Compliance-based assessments require the use of vulnerability scanning and penetration testing tools that tend to be unpopular for running on operational systems due to concerns about them causing interruptions, low response times and shutdowns. As such, operations teams are hesitant and often times elect not to perform these scans on their environments as was the case at Anthem, noted in this article — The disturbing truth behind the Premera, Anthem attacks.
Organizations rightly have security policies in place that prohibit external entities from connecting to their networks and testing them for security holes. Perhaps a better policy might be to have a separate, duplicate environment where these scans and tests can be performed.
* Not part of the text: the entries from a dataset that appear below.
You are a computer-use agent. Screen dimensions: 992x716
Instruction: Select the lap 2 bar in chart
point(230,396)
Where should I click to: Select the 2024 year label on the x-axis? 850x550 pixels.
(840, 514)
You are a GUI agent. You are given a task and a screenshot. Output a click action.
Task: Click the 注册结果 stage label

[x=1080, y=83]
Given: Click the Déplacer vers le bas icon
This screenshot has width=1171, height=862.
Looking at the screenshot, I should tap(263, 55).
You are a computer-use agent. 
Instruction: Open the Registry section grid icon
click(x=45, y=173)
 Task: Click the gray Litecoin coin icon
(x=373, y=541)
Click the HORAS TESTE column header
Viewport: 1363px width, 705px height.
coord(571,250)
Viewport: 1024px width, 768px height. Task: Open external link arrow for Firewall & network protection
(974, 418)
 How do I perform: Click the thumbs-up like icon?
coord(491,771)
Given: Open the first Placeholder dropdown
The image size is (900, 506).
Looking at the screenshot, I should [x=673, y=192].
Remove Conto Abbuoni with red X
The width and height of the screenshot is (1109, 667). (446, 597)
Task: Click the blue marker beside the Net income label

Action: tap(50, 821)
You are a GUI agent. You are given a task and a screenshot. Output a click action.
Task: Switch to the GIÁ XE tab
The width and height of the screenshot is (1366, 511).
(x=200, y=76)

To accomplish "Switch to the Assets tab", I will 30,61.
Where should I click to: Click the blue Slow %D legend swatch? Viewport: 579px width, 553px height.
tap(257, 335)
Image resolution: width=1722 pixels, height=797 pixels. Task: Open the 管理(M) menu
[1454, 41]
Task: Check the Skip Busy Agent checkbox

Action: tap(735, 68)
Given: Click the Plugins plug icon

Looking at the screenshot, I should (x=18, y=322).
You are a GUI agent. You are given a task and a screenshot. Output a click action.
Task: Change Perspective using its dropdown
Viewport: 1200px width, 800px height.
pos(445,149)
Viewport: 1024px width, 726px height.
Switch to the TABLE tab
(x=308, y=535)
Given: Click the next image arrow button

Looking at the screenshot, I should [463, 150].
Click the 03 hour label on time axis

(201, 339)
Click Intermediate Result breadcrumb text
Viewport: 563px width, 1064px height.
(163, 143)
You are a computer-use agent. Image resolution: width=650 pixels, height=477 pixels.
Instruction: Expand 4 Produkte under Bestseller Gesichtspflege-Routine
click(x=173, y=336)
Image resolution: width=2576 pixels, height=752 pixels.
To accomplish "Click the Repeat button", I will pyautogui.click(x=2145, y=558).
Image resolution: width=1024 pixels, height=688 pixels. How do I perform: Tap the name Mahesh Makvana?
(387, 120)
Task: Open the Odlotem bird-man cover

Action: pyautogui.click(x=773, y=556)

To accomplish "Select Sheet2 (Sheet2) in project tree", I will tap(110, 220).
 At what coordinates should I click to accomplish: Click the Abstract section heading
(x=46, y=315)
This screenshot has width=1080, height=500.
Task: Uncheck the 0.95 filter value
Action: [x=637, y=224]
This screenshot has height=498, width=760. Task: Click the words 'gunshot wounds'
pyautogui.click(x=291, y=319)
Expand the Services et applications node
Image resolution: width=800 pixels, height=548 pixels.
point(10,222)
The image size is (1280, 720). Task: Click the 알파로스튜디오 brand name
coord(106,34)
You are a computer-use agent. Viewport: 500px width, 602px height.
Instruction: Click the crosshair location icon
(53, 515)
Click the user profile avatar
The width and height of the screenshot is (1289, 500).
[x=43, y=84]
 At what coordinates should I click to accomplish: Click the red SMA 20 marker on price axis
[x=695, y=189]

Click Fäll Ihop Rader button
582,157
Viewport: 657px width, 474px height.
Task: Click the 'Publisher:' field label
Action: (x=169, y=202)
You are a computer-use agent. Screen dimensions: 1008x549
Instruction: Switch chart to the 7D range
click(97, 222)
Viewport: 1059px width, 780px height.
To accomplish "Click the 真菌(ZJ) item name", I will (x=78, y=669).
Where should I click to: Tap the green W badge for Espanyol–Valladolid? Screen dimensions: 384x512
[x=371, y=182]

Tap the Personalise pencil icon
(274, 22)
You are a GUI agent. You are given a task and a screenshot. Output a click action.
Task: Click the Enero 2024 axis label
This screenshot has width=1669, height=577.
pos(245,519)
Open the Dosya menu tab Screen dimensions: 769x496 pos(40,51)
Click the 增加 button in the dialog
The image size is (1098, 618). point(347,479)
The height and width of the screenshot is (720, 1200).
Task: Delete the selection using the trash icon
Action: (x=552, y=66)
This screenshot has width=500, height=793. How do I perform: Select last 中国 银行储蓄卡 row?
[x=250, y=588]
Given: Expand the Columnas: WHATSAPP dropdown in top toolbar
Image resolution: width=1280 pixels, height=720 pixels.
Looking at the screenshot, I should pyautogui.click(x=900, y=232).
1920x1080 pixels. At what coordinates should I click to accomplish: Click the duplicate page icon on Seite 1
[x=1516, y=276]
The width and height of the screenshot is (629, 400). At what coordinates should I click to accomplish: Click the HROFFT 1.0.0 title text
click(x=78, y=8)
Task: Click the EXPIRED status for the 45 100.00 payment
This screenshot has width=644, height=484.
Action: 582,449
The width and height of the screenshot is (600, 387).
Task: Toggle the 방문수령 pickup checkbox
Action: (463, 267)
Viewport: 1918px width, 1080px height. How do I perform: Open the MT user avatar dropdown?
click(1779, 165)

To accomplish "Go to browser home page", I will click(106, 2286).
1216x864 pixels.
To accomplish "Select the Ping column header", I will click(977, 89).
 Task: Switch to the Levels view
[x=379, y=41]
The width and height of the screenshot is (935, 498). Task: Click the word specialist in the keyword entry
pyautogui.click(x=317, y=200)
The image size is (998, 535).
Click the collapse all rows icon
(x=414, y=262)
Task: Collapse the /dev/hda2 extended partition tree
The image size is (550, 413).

But in most organizations, there may not be ample resources to create these duplicate environments for testing. It is this type of thoughtful analysis and re-allocation of resources that is precisely why large organizations need to begin implementing comprehensive digital risk management platforms that are being evangelized by the new DRM Institute.
DRM provides the foundation for managing risk across various functions by relying on the prioritization and quantification of the business impact of digital risk.
In the case of Anthem, the most egregious mistake was that Anthem had not encrypted the data that was stored on their networks. There are several well-known open source encryption tools and commercial options such as Vormetric and Security First that securely encrypt databases.
As consumers, we should demand that banks, doctor offices and insurance companies who store our personal information encrypt their databases as well as the communications to and from those databases. As businesses, we should begin the process of evaluating and migrating to a digital risk management approach to better allocate resources and protect their customers data.